■ **Passage to read**
┌──

To understand why the Membership Economy is becoming so vibrant and how it fits into the bigger picture, we have to take a step back.

As a society, we are moving faster and spending less time in traditional communities. This alienation is driving consumers to seek greater flexibility and connection, often from new kinds of organizations, going beyond the traditional clubs, churches and family gatherings
of the past.

The Membership Economy is a reaction to these social trends. And it is enabling all kinds of organizations to build social capital and create meaningful connections. Maybe it’s not that we’re no longer connected, but rather that our connections are popping up in new places,
many of which are enabled by new technologies.

A shift has begun. Membership is timeless, important, and powerful. People crave it. My town has a neighborhood of closely packed houses, designed to look like “small town America.” The development forbids tall front yard fences and gates, sidewalks abound,
and there’s even a small “neighborhood” park.

A few blocks away, in an equally convenient and prestigious area, is a second neighborhood with bigger yards and bigger houses, but people pay the same amount as they do for the privilege of living in the smaller houses in the stronger community. In other words, people seem to be willing to pay a premium for connection, for a neighborhood. They are willing to give up privacy in exchange for association with others.

A membership organization builds a “neighborhood” for its ideal customer. There’s a cost associated both with buying and maintaining a house in a neighborhood, so the promise of connection, community, and ongoing value must be guaranteed.

The Difference Between Membership and Subscription

Membership is an attitude, an emotion. A subscription is a financial arrangement. It’s quite possible for something to be both a subscription and a membership organization. In fact, the Membership Economy is the logical extension of subscriptions. Many Membership Economy organizations don’t see themselves as membership. They say, “We have a subscription business,” or “We’re a sharing business,” or, “We’re a transactional company with an affinity program,” or, “We’re a social network.” Sometimes they say that membership organizations must be missiondriven nonprofits or about connections among members.

None of this is true. What makes a membership organization is the attitude of the organization and the feelings of its members—not whether members subscribe. Companies’ failure to see themselves as part of this bigger trend can limit their potential to build relationships and strengthen their models.

A subscription does give access and an array of choices. A transactional customer might own dozens or even hundreds of movies. But Netflix has thousands—from different countries, genres, and more—providing tremendous choice and the latest options. And the monthly price is low which protects the customer’s cash flow. Access is so much bigger than ownership, and the subscription model ties customers to organizations in an ongoing relationship with an opportunity for benefits on both sides.

Those are simple subscription benefits. But some of the value subscribers get from Netflix is derived from the other people using it and their comments about movies and TV shows. This value comes from the community. Netflix also created an algorithm that harvests the data
it collects in order to analyze its members’ behavior. It can use the information it gets to provide recommendations for other films.

Even with all these benefits, many Netflix subscribers may not feel like members, and that’s okay because they’re still part of the Membership Economy. Even without using the nomenclature of membership and even without investing in the community side, both the company and the customers are benefiting from the application of the principles of the Membership Economy.

What Brought Us to This Point?

The shift to a Membership Economy follows a pattern that is common to many transformative business trends. It’s brought on by an outside force, ties into a human need, and impacts a wide range of industries and companies. Eventually, the trend becomes part of the new normal is taught in business schools, and is practiced by managers. Let’s take a look at each of these:

1 | The shift is brought on as a result of a major outside force.

└──

■ **Instruction 1**
Edit the entries from the line with "Given: Click the 3,64%" to the line with "tap(11, 217)", replacing "sidebar" with "side panel" and keeping everything else the same.
The entries that come next have no connection to the passage on the Membership Economy.

Element and text position data

┌──

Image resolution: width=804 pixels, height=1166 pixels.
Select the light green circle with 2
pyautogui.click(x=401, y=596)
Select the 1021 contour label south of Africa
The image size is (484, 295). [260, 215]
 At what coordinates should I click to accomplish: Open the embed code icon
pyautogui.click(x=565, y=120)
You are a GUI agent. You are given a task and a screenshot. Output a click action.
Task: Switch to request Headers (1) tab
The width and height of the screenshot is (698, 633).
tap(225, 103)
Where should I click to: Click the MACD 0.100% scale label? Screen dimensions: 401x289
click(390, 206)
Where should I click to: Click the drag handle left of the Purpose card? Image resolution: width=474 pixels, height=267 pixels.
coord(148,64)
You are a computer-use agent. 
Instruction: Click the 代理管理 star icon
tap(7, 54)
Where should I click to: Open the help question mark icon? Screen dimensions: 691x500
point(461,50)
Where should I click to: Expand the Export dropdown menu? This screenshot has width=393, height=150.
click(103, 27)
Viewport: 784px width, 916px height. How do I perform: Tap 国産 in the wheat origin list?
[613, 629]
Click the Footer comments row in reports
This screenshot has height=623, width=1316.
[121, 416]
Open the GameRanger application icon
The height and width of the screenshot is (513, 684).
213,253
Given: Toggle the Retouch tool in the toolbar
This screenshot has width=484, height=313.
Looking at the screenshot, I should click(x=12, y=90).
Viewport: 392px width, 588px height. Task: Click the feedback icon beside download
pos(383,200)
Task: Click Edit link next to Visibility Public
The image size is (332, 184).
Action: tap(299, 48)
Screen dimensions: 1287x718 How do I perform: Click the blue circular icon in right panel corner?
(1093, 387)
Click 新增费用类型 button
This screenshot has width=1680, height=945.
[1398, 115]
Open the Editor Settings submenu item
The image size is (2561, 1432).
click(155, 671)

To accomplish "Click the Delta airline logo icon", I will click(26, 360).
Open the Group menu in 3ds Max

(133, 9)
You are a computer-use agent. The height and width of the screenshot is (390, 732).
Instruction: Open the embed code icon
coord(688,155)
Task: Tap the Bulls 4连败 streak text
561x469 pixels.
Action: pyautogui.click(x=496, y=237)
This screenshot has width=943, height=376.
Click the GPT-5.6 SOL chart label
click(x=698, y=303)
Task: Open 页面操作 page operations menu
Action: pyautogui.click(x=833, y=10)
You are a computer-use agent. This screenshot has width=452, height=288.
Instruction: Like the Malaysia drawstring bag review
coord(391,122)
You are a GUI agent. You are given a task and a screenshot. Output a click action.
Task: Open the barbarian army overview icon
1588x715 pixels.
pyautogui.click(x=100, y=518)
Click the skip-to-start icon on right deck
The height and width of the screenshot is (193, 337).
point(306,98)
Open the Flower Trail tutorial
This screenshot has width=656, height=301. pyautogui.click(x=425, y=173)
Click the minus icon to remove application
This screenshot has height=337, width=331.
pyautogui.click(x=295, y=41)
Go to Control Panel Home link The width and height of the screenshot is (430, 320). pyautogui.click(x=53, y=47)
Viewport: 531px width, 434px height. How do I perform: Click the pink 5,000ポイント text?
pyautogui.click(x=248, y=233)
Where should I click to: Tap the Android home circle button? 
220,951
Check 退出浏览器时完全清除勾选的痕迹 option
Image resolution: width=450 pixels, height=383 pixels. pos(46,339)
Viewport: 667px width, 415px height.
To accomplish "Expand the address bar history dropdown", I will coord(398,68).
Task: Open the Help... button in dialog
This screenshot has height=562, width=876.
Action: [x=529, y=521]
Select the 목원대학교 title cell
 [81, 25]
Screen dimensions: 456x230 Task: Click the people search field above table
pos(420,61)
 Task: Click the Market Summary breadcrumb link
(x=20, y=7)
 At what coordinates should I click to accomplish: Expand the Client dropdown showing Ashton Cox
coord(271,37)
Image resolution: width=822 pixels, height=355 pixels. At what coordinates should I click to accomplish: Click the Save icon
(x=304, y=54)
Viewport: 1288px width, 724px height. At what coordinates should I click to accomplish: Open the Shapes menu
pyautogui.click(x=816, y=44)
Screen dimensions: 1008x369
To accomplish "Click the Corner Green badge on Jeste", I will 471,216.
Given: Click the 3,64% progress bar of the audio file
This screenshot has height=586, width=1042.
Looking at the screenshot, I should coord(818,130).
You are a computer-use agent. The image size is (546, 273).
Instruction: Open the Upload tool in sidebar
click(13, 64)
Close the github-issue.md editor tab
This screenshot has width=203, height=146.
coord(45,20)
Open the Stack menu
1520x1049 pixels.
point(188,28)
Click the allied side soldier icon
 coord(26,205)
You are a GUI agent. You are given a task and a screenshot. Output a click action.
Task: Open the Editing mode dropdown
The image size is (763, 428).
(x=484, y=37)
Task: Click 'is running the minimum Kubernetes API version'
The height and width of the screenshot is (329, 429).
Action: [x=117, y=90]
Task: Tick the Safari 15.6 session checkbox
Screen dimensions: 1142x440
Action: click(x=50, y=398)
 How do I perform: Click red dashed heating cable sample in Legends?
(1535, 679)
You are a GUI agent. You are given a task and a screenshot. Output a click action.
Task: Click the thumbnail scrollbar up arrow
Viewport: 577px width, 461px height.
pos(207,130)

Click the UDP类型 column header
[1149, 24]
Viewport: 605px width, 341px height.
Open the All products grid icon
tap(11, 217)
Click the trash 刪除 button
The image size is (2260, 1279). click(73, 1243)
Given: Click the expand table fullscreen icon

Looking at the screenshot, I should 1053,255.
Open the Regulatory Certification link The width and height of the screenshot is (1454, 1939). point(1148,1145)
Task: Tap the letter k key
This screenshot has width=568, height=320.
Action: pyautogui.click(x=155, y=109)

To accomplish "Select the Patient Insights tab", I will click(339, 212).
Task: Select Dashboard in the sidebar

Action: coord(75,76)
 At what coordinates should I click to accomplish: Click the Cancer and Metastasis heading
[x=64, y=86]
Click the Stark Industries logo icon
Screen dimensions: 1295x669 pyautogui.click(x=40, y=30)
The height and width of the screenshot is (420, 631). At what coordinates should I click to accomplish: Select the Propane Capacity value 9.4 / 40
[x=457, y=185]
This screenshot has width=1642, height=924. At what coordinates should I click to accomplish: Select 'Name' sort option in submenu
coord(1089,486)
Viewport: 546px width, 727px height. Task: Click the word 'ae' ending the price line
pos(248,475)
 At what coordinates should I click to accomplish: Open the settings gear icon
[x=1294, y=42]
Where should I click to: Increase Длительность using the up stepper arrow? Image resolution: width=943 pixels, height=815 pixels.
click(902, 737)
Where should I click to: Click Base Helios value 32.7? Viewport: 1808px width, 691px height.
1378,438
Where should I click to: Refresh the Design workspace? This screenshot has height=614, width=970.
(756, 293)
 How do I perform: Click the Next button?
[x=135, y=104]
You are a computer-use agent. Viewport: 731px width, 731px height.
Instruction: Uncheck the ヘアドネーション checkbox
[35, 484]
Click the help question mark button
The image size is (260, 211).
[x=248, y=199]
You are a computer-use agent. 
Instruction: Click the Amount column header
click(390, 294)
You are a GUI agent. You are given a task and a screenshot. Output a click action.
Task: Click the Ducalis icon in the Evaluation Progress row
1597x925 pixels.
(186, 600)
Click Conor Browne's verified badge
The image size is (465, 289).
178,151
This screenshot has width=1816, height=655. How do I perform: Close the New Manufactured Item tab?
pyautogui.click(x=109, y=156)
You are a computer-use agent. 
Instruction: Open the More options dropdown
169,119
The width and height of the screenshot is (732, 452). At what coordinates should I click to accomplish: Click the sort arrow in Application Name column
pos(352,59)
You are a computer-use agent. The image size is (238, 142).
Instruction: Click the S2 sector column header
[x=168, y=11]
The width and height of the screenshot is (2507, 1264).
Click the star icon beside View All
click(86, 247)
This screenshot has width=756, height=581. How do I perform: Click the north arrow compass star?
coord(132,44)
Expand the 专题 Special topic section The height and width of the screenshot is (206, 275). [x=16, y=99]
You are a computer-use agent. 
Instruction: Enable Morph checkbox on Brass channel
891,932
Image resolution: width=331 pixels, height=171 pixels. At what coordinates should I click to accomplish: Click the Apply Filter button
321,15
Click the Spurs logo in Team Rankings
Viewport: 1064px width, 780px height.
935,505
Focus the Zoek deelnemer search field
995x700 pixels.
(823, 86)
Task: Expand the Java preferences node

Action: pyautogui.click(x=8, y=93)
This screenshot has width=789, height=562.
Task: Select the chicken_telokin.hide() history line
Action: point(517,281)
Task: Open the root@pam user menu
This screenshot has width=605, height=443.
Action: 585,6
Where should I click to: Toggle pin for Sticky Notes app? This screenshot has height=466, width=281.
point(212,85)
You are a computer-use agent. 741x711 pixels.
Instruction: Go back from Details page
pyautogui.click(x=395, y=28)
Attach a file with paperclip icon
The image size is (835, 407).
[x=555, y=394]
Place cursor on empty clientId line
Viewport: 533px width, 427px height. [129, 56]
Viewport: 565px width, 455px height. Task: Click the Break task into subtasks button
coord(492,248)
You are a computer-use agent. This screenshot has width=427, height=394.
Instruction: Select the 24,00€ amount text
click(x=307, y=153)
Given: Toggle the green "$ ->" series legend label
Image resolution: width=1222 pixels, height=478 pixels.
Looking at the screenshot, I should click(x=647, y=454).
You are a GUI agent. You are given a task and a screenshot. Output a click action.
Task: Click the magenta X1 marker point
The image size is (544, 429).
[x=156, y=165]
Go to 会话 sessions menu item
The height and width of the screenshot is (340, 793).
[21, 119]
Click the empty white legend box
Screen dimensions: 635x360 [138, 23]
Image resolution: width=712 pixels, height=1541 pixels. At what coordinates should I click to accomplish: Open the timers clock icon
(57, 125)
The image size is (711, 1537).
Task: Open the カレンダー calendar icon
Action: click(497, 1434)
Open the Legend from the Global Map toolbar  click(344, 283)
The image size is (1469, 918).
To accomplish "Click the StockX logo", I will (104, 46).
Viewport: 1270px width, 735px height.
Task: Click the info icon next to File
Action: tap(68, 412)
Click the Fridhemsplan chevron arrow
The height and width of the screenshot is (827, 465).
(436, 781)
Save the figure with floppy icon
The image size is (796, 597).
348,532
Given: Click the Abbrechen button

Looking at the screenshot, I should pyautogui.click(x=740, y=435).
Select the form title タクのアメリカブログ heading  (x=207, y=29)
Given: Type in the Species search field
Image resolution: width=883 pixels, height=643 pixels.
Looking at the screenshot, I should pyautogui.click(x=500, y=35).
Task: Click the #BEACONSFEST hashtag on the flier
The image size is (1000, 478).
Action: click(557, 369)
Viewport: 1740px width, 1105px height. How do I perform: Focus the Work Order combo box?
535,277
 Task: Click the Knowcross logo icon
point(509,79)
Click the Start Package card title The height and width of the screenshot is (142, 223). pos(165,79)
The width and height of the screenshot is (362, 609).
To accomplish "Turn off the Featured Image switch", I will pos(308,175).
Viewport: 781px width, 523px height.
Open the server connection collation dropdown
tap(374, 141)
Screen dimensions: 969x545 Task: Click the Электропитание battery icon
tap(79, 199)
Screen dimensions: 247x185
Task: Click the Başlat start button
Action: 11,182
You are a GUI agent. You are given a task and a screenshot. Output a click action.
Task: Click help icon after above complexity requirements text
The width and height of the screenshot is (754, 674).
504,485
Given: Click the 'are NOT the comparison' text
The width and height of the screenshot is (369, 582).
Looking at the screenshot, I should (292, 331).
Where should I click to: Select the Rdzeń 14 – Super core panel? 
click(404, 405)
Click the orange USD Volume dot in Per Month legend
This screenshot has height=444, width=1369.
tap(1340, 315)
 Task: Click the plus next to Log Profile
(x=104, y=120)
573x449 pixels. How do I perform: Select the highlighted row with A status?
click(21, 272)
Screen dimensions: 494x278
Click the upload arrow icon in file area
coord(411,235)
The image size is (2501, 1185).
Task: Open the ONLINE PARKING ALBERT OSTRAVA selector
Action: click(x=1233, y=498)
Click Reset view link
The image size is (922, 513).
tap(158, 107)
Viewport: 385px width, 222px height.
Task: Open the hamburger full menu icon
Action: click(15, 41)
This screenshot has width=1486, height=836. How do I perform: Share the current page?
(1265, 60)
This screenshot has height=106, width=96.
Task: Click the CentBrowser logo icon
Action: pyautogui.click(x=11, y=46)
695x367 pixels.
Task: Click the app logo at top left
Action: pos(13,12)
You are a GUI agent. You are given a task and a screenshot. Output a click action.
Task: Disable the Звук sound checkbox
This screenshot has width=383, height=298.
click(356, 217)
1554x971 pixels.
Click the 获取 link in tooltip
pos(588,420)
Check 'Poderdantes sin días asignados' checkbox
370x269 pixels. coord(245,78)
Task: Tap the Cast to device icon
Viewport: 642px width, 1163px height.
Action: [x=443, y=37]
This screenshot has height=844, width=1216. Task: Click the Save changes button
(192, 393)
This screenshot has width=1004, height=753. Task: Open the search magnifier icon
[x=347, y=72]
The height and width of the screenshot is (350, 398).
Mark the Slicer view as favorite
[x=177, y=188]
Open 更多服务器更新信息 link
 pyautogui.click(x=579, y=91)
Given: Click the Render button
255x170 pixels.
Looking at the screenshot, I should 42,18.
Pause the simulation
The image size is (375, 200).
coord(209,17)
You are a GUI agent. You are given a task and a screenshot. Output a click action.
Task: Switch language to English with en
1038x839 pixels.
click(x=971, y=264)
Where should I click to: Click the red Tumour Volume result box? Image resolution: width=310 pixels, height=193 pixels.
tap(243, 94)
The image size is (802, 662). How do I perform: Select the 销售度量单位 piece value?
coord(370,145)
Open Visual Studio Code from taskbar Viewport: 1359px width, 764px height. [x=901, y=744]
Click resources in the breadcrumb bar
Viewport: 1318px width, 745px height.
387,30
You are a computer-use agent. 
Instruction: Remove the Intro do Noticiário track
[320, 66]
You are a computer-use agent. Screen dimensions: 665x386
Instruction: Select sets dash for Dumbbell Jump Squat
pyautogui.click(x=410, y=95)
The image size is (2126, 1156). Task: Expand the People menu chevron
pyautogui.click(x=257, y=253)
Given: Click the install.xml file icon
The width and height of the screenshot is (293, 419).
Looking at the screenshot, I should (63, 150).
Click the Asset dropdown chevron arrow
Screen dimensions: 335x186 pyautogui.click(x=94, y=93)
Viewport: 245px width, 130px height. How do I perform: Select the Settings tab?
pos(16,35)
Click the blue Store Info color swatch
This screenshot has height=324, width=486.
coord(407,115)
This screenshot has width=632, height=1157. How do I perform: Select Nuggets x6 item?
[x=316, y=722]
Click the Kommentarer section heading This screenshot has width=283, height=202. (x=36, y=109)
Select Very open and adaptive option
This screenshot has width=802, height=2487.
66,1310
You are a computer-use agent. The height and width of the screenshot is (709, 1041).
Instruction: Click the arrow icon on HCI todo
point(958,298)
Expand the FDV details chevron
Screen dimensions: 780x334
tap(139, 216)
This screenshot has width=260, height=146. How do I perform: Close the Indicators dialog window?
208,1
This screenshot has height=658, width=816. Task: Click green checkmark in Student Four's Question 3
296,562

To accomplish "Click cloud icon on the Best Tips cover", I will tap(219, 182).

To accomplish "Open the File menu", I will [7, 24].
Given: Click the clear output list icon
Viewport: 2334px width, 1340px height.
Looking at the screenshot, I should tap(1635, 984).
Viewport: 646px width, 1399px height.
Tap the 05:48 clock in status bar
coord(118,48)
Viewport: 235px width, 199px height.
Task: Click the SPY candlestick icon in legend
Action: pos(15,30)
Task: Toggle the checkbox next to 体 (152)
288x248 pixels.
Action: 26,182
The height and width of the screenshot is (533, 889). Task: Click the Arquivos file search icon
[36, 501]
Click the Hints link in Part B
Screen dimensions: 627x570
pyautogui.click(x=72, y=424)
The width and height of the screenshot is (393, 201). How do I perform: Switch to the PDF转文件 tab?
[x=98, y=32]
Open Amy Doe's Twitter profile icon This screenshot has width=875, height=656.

└──

■ **Instruction 2**
In the passage on the Membership Economy, what is a subscription said to be?

■ **Written solution 1**
Given: Click the 3,64% progress bar of the audio file
This screenshot has height=586, width=1042.
Looking at the screenshot, I should coord(818,130).
You are a computer-use agent. The image size is (546, 273).
Instruction: Open the Upload tool in side panel
click(13, 64)
Close the github-issue.md editor tab
This screenshot has width=203, height=146.
coord(45,20)
Open the Stack menu
1520x1049 pixels.
point(188,28)
Click the allied side soldier icon
 coord(26,205)
You are a GUI agent. You are given a task and a screenshot. Output a click action.
Task: Open the Editing mode dropdown
The image size is (763, 428).
(x=484, y=37)
Task: Click 'is running the minimum Kubernetes API version'
The height and width of the screenshot is (329, 429).
Action: [x=117, y=90]
Task: Tick the Safari 15.6 session checkbox
Screen dimensions: 1142x440
Action: click(x=50, y=398)
 How do I perform: Click red dashed heating cable sample in Legends?
(1535, 679)
You are a GUI agent. You are given a task and a screenshot. Output a click action.
Task: Click the thumbnail scrollbar up arrow
Viewport: 577px width, 461px height.
pos(207,130)

Click the UDP类型 column header
[1149, 24]
Viewport: 605px width, 341px height.
Open the All products grid icon
tap(11, 217)

■ **Written solution 2**
A financial arrangement.